- [Exercise details]:
An exact reprint of the whole listing is what the answer must contain.

- [Extracted material]:
::::::::::

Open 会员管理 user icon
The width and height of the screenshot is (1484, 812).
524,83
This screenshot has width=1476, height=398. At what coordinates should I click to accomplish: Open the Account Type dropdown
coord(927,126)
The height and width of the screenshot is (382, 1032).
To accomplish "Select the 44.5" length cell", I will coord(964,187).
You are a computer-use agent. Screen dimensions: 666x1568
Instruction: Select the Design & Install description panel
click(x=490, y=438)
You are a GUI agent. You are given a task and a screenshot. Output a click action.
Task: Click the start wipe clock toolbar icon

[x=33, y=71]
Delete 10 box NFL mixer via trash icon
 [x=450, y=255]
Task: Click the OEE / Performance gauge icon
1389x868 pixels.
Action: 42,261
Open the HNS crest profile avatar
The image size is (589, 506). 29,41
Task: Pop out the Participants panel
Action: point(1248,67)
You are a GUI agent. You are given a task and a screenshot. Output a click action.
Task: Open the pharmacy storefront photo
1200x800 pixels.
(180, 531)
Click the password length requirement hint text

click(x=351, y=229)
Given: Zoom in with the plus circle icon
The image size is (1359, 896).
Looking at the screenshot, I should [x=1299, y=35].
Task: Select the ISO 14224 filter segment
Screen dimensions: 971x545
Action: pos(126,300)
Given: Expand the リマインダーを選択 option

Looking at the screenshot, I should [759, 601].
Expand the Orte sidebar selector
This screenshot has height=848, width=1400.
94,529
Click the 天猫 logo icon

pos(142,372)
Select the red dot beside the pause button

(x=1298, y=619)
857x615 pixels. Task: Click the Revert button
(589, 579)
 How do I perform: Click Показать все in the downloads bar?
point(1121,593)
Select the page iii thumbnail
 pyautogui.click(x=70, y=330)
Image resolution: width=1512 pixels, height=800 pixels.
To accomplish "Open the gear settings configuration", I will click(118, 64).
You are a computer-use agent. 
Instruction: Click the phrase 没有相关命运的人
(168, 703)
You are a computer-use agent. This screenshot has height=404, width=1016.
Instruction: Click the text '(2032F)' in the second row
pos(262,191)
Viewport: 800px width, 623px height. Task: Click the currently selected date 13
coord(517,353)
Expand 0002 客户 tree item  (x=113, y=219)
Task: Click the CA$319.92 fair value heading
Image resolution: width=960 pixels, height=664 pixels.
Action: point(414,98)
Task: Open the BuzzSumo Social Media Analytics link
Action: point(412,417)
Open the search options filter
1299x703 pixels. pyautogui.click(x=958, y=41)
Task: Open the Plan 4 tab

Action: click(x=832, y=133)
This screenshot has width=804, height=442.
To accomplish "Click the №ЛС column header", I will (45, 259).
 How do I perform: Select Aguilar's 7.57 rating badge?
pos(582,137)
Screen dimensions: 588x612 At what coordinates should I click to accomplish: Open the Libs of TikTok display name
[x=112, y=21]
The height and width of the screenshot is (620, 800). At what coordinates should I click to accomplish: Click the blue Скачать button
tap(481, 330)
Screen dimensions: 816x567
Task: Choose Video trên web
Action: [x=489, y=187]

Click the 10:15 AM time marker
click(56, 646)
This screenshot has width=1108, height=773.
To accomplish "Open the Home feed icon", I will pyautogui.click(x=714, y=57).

::::::::::

- [Task solution]:
Open 会员管理 user icon
The width and height of the screenshot is (1484, 812).
524,83
This screenshot has width=1476, height=398. At what coordinates should I click to accomplish: Open the Account Type dropdown
coord(927,126)
The height and width of the screenshot is (382, 1032).
To accomplish "Select the 44.5" length cell", I will coord(964,187).
You are a computer-use agent. Screen dimensions: 666x1568
Instruction: Select the Design & Install description panel
click(x=490, y=438)
You are a GUI agent. You are given a task and a screenshot. Output a click action.
Task: Click the start wipe clock toolbar icon

[x=33, y=71]
Delete 10 box NFL mixer via trash icon
 [x=450, y=255]
Task: Click the OEE / Performance gauge icon
1389x868 pixels.
Action: 42,261
Open the HNS crest profile avatar
The image size is (589, 506). 29,41
Task: Pop out the Participants panel
Action: point(1248,67)
You are a GUI agent. You are given a task and a screenshot. Output a click action.
Task: Open the pharmacy storefront photo
1200x800 pixels.
(180, 531)
Click the password length requirement hint text

click(x=351, y=229)
Given: Zoom in with the plus circle icon
The image size is (1359, 896).
Looking at the screenshot, I should [x=1299, y=35].
Task: Select the ISO 14224 filter segment
Screen dimensions: 971x545
Action: pos(126,300)
Given: Expand the リマインダーを選択 option

Looking at the screenshot, I should [759, 601].
Expand the Orte sidebar selector
This screenshot has height=848, width=1400.
94,529
Click the 天猫 logo icon

pos(142,372)
Select the red dot beside the pause button

(x=1298, y=619)
857x615 pixels. Task: Click the Revert button
(589, 579)
 How do I perform: Click Показать все in the downloads bar?
point(1121,593)
Select the page iii thumbnail
 pyautogui.click(x=70, y=330)
Image resolution: width=1512 pixels, height=800 pixels.
To accomplish "Open the gear settings configuration", I will click(118, 64).
You are a computer-use agent. 
Instruction: Click the phrase 没有相关命运的人
(168, 703)
You are a computer-use agent. This screenshot has height=404, width=1016.
Instruction: Click the text '(2032F)' in the second row
pos(262,191)
Viewport: 800px width, 623px height. Task: Click the currently selected date 13
coord(517,353)
Expand 0002 客户 tree item  (x=113, y=219)
Task: Click the CA$319.92 fair value heading
Image resolution: width=960 pixels, height=664 pixels.
Action: point(414,98)
Task: Open the BuzzSumo Social Media Analytics link
Action: point(412,417)
Open the search options filter
1299x703 pixels. pyautogui.click(x=958, y=41)
Task: Open the Plan 4 tab

Action: click(x=832, y=133)
This screenshot has width=804, height=442.
To accomplish "Click the №ЛС column header", I will (45, 259).
 How do I perform: Select Aguilar's 7.57 rating badge?
pos(582,137)
Screen dimensions: 588x612 At what coordinates should I click to accomplish: Open the Libs of TikTok display name
[x=112, y=21]
The height and width of the screenshot is (620, 800). At what coordinates should I click to accomplish: Click the blue Скачать button
tap(481, 330)
Screen dimensions: 816x567
Task: Choose Video trên web
Action: [x=489, y=187]

Click the 10:15 AM time marker
click(56, 646)
This screenshot has width=1108, height=773.
To accomplish "Open the Home feed icon", I will pyautogui.click(x=714, y=57).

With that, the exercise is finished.